- Exercise goal
Count every line in the entries that contains "navigation". Report that count alone.

- The input
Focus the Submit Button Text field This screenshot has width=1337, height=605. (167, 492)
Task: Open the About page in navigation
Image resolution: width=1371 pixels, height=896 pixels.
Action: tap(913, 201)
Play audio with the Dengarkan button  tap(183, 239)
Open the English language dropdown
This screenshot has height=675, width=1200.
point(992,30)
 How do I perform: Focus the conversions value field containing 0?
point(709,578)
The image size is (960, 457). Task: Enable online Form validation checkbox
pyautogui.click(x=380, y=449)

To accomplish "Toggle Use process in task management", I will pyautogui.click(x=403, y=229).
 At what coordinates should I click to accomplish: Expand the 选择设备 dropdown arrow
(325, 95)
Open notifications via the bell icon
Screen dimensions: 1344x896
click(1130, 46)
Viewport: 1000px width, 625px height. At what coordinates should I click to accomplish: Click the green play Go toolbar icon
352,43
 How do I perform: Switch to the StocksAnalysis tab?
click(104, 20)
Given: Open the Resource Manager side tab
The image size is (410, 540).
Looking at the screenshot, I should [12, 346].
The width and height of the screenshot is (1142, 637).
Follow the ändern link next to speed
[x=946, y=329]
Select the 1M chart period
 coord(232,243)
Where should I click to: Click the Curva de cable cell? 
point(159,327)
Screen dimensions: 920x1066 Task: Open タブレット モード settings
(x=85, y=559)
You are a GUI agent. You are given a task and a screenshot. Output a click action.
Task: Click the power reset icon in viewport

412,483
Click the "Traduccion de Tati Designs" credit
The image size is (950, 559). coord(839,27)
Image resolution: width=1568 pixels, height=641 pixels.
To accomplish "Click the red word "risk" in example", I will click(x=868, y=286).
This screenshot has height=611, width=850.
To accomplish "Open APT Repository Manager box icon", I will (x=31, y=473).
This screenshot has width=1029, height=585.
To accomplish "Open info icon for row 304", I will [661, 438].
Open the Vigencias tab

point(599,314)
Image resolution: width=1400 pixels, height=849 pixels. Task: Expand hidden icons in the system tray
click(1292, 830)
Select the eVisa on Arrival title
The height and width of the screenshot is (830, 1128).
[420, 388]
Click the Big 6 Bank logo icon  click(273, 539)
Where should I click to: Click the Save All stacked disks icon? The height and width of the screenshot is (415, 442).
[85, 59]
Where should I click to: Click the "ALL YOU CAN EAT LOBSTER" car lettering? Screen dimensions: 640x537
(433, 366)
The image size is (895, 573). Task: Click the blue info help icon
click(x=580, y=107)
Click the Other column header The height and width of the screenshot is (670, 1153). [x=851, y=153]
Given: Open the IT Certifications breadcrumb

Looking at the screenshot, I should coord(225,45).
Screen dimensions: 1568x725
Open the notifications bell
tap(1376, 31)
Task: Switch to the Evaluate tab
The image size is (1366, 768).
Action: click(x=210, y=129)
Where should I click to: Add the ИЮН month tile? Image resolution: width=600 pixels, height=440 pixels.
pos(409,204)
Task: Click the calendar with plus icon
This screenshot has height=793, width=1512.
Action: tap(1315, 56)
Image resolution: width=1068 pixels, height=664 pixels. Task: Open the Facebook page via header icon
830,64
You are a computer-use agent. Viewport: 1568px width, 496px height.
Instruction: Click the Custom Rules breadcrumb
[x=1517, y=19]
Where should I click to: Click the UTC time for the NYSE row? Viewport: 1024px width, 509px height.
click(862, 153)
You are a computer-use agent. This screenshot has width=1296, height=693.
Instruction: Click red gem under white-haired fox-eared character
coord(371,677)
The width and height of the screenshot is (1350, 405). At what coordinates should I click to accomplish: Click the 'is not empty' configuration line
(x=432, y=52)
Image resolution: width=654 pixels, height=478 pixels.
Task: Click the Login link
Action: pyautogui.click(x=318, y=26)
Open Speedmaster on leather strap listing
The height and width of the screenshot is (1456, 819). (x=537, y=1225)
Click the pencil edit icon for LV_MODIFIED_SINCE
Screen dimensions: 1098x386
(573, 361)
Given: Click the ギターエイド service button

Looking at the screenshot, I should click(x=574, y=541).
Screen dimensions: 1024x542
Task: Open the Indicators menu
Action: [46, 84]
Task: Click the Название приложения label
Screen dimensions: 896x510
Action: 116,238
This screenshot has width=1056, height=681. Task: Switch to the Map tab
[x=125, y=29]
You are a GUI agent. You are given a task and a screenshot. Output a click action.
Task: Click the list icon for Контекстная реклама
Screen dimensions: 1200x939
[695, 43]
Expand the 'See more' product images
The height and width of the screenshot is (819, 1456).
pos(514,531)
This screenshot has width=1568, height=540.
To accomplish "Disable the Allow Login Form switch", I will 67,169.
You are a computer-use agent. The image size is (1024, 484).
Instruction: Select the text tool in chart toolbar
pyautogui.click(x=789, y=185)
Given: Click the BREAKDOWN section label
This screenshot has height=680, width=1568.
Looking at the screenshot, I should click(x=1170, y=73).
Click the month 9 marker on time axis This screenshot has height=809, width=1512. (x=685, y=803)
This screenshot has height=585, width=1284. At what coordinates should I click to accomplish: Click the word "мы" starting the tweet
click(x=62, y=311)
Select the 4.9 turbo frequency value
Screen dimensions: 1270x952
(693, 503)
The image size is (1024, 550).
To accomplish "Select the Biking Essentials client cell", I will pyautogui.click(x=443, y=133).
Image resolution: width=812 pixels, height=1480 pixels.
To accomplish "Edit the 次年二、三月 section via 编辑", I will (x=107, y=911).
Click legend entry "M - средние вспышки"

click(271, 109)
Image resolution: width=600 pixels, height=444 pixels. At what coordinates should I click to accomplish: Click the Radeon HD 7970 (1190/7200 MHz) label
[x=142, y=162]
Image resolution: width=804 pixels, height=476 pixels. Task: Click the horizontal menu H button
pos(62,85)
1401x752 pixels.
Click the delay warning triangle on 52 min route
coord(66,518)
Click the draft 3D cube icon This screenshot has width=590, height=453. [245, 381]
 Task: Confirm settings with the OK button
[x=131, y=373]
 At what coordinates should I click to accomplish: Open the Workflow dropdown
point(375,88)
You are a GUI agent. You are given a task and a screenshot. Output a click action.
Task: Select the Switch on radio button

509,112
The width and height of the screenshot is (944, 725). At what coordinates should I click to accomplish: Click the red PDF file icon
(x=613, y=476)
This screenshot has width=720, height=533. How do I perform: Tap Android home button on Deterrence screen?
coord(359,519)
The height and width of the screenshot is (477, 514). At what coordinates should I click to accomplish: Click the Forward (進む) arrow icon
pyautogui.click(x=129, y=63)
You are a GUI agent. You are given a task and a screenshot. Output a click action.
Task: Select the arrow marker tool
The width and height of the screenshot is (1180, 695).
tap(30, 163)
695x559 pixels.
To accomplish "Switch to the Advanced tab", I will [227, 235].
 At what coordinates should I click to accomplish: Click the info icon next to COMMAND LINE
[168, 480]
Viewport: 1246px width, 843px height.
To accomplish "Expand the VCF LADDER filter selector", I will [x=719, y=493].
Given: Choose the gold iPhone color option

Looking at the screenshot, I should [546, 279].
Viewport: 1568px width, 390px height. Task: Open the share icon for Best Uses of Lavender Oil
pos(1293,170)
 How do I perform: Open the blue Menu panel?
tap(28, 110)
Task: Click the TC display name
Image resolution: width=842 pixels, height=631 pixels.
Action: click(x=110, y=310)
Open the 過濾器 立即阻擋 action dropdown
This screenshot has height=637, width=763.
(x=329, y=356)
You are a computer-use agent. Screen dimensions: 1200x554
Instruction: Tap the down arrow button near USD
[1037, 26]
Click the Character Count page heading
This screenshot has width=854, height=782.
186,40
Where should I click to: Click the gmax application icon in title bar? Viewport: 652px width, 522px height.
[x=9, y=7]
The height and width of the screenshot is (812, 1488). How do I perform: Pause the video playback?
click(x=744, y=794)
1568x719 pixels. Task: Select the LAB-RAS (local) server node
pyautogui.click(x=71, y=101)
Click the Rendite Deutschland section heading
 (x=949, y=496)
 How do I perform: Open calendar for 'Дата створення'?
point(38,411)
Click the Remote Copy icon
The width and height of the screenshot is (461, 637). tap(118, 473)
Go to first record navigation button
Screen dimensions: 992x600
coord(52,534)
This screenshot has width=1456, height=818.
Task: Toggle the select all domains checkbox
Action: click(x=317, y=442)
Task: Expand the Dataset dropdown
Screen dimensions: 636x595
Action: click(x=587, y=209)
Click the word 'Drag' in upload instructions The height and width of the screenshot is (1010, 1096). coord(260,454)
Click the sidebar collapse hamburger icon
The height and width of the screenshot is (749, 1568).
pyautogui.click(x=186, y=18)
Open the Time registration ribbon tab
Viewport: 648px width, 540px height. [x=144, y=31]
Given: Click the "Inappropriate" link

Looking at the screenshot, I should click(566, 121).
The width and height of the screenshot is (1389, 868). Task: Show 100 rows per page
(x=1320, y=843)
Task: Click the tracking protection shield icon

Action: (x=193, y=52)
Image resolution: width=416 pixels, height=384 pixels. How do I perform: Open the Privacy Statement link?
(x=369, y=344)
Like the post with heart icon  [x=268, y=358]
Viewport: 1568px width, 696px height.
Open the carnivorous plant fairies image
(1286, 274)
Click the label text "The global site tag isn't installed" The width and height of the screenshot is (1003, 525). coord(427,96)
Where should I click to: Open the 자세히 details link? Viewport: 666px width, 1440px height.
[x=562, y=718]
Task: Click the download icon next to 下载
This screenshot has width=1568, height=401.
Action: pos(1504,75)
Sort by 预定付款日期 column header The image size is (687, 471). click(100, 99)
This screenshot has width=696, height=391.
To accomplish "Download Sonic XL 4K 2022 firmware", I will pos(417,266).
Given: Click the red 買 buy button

- Result of the task
2